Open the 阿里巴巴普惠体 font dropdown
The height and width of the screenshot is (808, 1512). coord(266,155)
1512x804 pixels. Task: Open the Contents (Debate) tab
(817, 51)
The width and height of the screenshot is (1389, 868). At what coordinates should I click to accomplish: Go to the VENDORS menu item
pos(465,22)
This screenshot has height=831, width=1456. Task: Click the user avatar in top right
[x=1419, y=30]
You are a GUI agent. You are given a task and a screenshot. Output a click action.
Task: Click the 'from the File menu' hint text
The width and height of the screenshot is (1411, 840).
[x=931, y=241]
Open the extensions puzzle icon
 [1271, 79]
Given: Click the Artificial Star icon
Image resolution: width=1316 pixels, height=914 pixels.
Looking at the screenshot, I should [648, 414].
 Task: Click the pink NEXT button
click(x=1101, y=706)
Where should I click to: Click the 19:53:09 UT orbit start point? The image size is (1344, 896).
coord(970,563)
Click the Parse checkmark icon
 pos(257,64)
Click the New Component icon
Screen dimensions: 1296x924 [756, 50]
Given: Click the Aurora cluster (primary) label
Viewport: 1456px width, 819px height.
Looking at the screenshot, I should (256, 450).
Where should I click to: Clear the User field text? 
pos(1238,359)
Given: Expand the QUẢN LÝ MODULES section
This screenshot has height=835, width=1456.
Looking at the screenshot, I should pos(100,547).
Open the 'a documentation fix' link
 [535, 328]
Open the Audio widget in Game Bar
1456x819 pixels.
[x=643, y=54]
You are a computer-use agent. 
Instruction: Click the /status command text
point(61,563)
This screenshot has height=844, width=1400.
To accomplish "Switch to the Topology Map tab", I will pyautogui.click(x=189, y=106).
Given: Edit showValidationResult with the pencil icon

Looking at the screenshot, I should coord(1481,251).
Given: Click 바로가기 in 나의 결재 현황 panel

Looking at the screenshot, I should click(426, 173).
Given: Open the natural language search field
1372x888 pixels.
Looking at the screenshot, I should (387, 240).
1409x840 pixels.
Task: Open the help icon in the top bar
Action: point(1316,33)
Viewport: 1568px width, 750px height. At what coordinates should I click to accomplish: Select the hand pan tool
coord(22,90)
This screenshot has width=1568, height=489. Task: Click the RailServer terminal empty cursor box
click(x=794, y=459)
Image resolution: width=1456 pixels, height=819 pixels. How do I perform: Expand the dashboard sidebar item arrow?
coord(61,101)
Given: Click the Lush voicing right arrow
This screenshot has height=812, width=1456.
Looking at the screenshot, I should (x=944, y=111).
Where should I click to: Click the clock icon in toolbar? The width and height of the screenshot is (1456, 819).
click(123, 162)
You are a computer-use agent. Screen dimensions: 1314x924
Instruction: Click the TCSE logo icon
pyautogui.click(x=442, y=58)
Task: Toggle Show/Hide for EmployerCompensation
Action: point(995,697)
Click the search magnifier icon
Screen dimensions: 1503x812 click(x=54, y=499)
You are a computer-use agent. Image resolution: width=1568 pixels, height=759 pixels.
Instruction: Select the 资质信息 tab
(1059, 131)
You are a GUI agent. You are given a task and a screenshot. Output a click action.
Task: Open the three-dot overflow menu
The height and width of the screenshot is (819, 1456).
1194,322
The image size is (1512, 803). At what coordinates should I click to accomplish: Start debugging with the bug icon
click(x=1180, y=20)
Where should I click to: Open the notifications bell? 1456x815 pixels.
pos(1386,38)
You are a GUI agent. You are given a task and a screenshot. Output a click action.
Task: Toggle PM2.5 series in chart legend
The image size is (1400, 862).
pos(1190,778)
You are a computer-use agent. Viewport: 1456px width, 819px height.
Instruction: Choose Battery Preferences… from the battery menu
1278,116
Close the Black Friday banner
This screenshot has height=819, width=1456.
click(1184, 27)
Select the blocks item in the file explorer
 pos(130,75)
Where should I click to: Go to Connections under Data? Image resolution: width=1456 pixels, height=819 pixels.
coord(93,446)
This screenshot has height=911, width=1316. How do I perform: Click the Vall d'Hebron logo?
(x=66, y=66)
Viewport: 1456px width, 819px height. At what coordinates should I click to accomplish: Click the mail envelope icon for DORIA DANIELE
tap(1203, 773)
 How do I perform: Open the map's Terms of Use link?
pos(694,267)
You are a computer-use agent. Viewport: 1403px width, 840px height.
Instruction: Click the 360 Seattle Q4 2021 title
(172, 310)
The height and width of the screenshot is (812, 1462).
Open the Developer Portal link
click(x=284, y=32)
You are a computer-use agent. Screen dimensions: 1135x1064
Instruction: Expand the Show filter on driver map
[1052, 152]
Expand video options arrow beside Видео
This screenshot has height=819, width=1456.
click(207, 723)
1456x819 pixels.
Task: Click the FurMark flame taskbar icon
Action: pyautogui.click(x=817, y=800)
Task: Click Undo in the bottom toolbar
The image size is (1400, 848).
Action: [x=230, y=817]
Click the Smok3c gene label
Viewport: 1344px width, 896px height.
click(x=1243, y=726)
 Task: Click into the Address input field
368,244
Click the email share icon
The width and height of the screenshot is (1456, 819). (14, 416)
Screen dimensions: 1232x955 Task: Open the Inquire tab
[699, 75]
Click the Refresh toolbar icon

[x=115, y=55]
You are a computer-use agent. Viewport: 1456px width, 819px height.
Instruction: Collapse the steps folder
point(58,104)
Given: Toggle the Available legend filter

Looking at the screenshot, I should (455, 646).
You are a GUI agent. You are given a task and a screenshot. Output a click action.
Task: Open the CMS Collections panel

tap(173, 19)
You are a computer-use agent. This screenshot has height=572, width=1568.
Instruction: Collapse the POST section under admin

——

● Your task: Search the listing for the string "label". Copy each line where it is found.

● Response for this exercise:
Given: Click the Aurora cluster (primary) label
Click the Smok3c gene label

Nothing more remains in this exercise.